- [WHAT YOU NEED TO DO] Reproduce the listing below exactly as it appears, line for line and without any changes.
** Opening DATA TO USE block **
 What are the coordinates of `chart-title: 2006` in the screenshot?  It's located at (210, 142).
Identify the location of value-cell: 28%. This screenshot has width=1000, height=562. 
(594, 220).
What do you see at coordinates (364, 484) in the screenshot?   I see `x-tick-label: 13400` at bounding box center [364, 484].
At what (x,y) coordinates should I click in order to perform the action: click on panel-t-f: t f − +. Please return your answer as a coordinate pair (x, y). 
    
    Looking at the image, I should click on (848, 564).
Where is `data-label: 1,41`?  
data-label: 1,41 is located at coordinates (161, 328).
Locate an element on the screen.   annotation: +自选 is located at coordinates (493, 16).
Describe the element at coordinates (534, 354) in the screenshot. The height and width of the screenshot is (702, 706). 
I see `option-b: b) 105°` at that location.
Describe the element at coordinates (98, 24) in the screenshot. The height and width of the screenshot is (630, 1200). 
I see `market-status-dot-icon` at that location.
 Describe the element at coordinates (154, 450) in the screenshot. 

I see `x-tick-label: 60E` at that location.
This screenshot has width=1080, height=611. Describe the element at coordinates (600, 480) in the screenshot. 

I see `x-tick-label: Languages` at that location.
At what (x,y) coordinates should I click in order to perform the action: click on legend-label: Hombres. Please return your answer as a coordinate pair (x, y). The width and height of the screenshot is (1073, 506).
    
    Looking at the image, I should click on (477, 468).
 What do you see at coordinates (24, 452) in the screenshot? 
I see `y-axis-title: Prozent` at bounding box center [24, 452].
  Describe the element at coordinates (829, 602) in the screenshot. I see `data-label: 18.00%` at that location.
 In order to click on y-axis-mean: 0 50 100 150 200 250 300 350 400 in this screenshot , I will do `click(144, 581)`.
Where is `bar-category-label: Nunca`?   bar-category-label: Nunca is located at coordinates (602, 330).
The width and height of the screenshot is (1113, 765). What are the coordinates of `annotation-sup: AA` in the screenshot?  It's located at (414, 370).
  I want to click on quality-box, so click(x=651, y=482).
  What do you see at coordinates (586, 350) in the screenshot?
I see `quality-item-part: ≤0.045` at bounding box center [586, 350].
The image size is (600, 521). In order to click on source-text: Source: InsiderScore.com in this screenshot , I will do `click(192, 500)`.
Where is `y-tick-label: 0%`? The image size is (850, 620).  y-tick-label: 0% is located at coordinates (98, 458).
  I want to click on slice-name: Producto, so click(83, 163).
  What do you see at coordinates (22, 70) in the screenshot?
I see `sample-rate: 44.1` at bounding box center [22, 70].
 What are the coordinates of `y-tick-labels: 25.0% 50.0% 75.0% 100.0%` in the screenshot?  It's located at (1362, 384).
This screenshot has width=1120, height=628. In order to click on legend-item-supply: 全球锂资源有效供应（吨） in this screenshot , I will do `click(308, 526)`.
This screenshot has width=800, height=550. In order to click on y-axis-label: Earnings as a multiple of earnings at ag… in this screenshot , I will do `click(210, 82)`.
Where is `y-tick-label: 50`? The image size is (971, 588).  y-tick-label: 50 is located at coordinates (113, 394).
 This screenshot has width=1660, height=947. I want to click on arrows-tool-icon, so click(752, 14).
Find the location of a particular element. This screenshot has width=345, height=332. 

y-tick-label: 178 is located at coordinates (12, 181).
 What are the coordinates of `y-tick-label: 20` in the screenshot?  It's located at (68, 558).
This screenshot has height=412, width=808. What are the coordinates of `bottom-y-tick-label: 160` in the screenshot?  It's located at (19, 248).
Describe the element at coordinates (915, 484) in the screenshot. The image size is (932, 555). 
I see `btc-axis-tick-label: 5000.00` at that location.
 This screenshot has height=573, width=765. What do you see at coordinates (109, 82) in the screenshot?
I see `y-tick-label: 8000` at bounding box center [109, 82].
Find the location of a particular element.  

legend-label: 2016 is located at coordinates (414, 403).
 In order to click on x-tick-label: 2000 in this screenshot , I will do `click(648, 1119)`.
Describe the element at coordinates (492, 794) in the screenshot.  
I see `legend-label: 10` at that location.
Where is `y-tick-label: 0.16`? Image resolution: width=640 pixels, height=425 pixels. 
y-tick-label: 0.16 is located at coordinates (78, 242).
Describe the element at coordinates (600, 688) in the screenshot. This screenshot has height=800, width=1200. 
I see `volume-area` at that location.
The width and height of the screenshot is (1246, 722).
** Closing DATA TO USE block **
- [REPLY]
 What are the coordinates of `chart-title: 2006` in the screenshot?  It's located at (210, 142).
Identify the location of value-cell: 28%. This screenshot has width=1000, height=562. 
(594, 220).
What do you see at coordinates (364, 484) in the screenshot?   I see `x-tick-label: 13400` at bounding box center [364, 484].
At what (x,y) coordinates should I click in order to perform the action: click on panel-t-f: t f − +. Please return your answer as a coordinate pair (x, y). 
    
    Looking at the image, I should click on (848, 564).
Where is `data-label: 1,41`?  
data-label: 1,41 is located at coordinates (161, 328).
Locate an element on the screen.   annotation: +自选 is located at coordinates (493, 16).
Describe the element at coordinates (534, 354) in the screenshot. The height and width of the screenshot is (702, 706). 
I see `option-b: b) 105°` at that location.
Describe the element at coordinates (98, 24) in the screenshot. The height and width of the screenshot is (630, 1200). 
I see `market-status-dot-icon` at that location.
 Describe the element at coordinates (154, 450) in the screenshot. 

I see `x-tick-label: 60E` at that location.
This screenshot has width=1080, height=611. Describe the element at coordinates (600, 480) in the screenshot. 

I see `x-tick-label: Languages` at that location.
At what (x,y) coordinates should I click in order to perform the action: click on legend-label: Hombres. Please return your answer as a coordinate pair (x, y). The width and height of the screenshot is (1073, 506).
    
    Looking at the image, I should click on (477, 468).
 What do you see at coordinates (24, 452) in the screenshot? 
I see `y-axis-title: Prozent` at bounding box center [24, 452].
  Describe the element at coordinates (829, 602) in the screenshot. I see `data-label: 18.00%` at that location.
 In order to click on y-axis-mean: 0 50 100 150 200 250 300 350 400 in this screenshot , I will do `click(144, 581)`.
Where is `bar-category-label: Nunca`?   bar-category-label: Nunca is located at coordinates (602, 330).
The width and height of the screenshot is (1113, 765). What are the coordinates of `annotation-sup: AA` in the screenshot?  It's located at (414, 370).
  I want to click on quality-box, so click(x=651, y=482).
  What do you see at coordinates (586, 350) in the screenshot?
I see `quality-item-part: ≤0.045` at bounding box center [586, 350].
The image size is (600, 521). In order to click on source-text: Source: InsiderScore.com in this screenshot , I will do `click(192, 500)`.
Where is `y-tick-label: 0%`? The image size is (850, 620).  y-tick-label: 0% is located at coordinates (98, 458).
  I want to click on slice-name: Producto, so click(83, 163).
  What do you see at coordinates (22, 70) in the screenshot?
I see `sample-rate: 44.1` at bounding box center [22, 70].
 What are the coordinates of `y-tick-labels: 25.0% 50.0% 75.0% 100.0%` in the screenshot?  It's located at (1362, 384).
This screenshot has width=1120, height=628. In order to click on legend-item-supply: 全球锂资源有效供应（吨） in this screenshot , I will do `click(308, 526)`.
This screenshot has width=800, height=550. In order to click on y-axis-label: Earnings as a multiple of earnings at ag… in this screenshot , I will do `click(210, 82)`.
Where is `y-tick-label: 50`? The image size is (971, 588).  y-tick-label: 50 is located at coordinates (113, 394).
 This screenshot has width=1660, height=947. I want to click on arrows-tool-icon, so click(752, 14).
Find the location of a particular element. This screenshot has width=345, height=332. 

y-tick-label: 178 is located at coordinates (12, 181).
 What are the coordinates of `y-tick-label: 20` in the screenshot?  It's located at (68, 558).
This screenshot has height=412, width=808. What are the coordinates of `bottom-y-tick-label: 160` in the screenshot?  It's located at (19, 248).
Describe the element at coordinates (915, 484) in the screenshot. The image size is (932, 555). 
I see `btc-axis-tick-label: 5000.00` at that location.
 This screenshot has height=573, width=765. What do you see at coordinates (109, 82) in the screenshot?
I see `y-tick-label: 8000` at bounding box center [109, 82].
Find the location of a particular element.  

legend-label: 2016 is located at coordinates (414, 403).
 In order to click on x-tick-label: 2000 in this screenshot , I will do `click(648, 1119)`.
Describe the element at coordinates (492, 794) in the screenshot.  
I see `legend-label: 10` at that location.
Where is `y-tick-label: 0.16`? Image resolution: width=640 pixels, height=425 pixels. 
y-tick-label: 0.16 is located at coordinates (78, 242).
Describe the element at coordinates (600, 688) in the screenshot. This screenshot has height=800, width=1200. 
I see `volume-area` at that location.
The width and height of the screenshot is (1246, 722).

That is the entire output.